It’s 1915. You are stranded in the middle of the Antarctic, your ship crushed by ice, your supplies dwindling and no rescue coming. The temperature is -20°C, the winds howl like a beast and survival seems impossible.
That was the reality for Sir Ernest Shackleton and his 27-man crew. Their ship, Endurance, had been trapped, then shattered by the ice. Their original mission—to cross Antarctica—was now dead in the water. But in that moment, Shackleton made a choice:
“Our mission is no longer to explore. Our mission is to survive. And every single man will make it home.”
With that single, unwavering commitment, the entire team shifted their focus. They weren’t just reacting to the crisis; they were driven by a clear, shared mission. Over months of brutal cold, starvation and unimaginable hardship, they navigated freezing waters in tiny lifeboats, crossed treacherous mountains and against every odd—they all survived.
This story isn’t just history. It’s a lesson.

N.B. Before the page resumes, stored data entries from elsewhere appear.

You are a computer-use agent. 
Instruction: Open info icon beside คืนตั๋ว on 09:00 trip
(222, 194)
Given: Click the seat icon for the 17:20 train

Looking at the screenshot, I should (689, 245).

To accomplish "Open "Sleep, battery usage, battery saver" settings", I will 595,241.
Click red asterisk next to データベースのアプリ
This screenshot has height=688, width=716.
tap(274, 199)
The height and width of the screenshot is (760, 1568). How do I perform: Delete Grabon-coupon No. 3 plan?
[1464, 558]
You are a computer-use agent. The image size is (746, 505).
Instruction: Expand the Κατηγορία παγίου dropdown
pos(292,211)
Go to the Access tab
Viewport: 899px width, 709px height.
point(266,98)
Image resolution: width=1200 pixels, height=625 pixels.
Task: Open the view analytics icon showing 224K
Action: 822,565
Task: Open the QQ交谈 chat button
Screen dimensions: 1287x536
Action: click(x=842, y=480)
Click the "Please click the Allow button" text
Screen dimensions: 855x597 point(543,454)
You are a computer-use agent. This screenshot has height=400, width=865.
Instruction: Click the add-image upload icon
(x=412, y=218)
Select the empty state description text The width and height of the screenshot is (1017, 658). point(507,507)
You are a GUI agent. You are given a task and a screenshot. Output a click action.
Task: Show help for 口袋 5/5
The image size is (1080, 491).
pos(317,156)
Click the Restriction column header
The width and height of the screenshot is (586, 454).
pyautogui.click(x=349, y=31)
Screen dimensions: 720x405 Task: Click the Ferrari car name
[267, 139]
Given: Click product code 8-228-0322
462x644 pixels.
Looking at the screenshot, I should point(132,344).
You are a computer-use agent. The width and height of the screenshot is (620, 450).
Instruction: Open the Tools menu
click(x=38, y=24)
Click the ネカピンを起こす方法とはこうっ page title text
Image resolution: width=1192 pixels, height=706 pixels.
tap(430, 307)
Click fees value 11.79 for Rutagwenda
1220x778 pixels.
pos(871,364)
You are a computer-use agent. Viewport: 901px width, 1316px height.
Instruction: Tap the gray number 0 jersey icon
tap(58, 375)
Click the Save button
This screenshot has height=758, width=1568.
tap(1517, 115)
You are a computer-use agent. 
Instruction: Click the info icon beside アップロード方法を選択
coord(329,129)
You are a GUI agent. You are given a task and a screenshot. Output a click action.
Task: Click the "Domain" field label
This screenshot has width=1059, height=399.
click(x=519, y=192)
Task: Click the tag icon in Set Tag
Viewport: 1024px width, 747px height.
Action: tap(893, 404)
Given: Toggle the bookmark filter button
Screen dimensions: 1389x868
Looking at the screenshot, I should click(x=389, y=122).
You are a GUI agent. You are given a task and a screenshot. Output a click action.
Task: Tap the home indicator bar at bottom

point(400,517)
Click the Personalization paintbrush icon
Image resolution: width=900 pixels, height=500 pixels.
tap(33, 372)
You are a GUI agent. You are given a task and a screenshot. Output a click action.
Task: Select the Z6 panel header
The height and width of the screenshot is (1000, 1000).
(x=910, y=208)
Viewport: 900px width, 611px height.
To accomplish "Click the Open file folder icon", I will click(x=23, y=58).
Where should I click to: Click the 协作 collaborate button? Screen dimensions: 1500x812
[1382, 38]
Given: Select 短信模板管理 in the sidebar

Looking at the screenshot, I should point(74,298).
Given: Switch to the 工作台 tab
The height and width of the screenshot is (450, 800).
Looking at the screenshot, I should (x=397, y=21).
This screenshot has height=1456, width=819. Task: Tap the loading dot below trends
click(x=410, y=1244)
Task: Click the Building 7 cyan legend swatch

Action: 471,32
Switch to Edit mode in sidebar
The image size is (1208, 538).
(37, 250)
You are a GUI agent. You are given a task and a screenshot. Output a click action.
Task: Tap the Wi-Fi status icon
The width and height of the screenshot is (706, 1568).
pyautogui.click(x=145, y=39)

A mission isn’t a task. It isn’t a goal. It’s a commitment that aligns every action, decision and resource towards what truly matters. Shackleton’s crew didn’t survive because they had a perfect plan. They survived because they had a mission.
And today, we ask you: Are you just following plans? Or are you working towards a mission that truly drives results?
The mission gap in modern organisations
This begs the question: are we all just following plans, or do we have missions that truly drive results?
The uncomfortable truth is that many organisations are facing a critical gap between strategy and execution. We craft beautiful strategies using ethereal language that paints a lovely world. Then we create a portfolio of disconnected projects and initiatives, only to realise months later that they’re not delivering the intended outcomes.
Why? Because your execution portfolio and your strategy are written in different languages.
According to Harvard Business Review, only 10% of strategies are successfully executed. The symptoms are all too familiar:
- Big missions, small impact
- Siloed thinking
- Slow decision-making
- Unclear accountability
Mission-based working: Bridging the gap
Five years ago at Sullivan & Stanley, we created mission-based working—a methodology we’ve since implemented successfully with many clients to address this disconnect.
Mission-based working isn’t about jumping straight from strategy to projects. It’s about creating strategic outputs through accountable, outcome-driven teams aligned to clear missions.
We offer two approaches:
- Mission-based working: Transform: For organisations seeking to completely change their ways of working or operating model
- Mission-based working: Delivery: For those who need to execute a critical initiative first before considering broader transformation
What makes it different?
Traditional approaches often either feel too rigid for today’s complexity (projects and programmes) or too radical a transformation (Agile). Mission-based working tackles both the leadership challenge and the execution challenge simultaneously.
When we set up mission-based working:
- Teams get it quickly, collaborating with colleagues they’ve never worked with before
- Leaders shift from oversight to enablement—”How can I help unblock you? How can I help you go faster?”
- New leaders naturally emerge
Rather than going broad and shallow with change (trying to change everyone at once), we go deep and narrow: one team, one mission. In just 90-180 days, these teams mature into highly effective value generators, becoming lighthouses for the rest of the organisation.
We’ve seen teams deliver £15 million worth of value in 90 days from a standing start—simply because they’ve come together with all the knowledge in the group, working as one unit.
The mission mindset
Here’s the key difference: a mission doesn’t presuppose a solution.
Compare these two approaches:
- “I’d like a new payment system”
- “I’d like our customers to be able to pay anytime, anywhere, anyhow, using a frictionless experience that’s low cost for our organisation”
Which team feels more motivated and empowered? Which team is likely to innovate rather than simply implement?
The reframing into a mission makes things fundamentally different. It creates an environment where people can thrive, where cross-functional collaboration is the norm and where real value emerges quickly.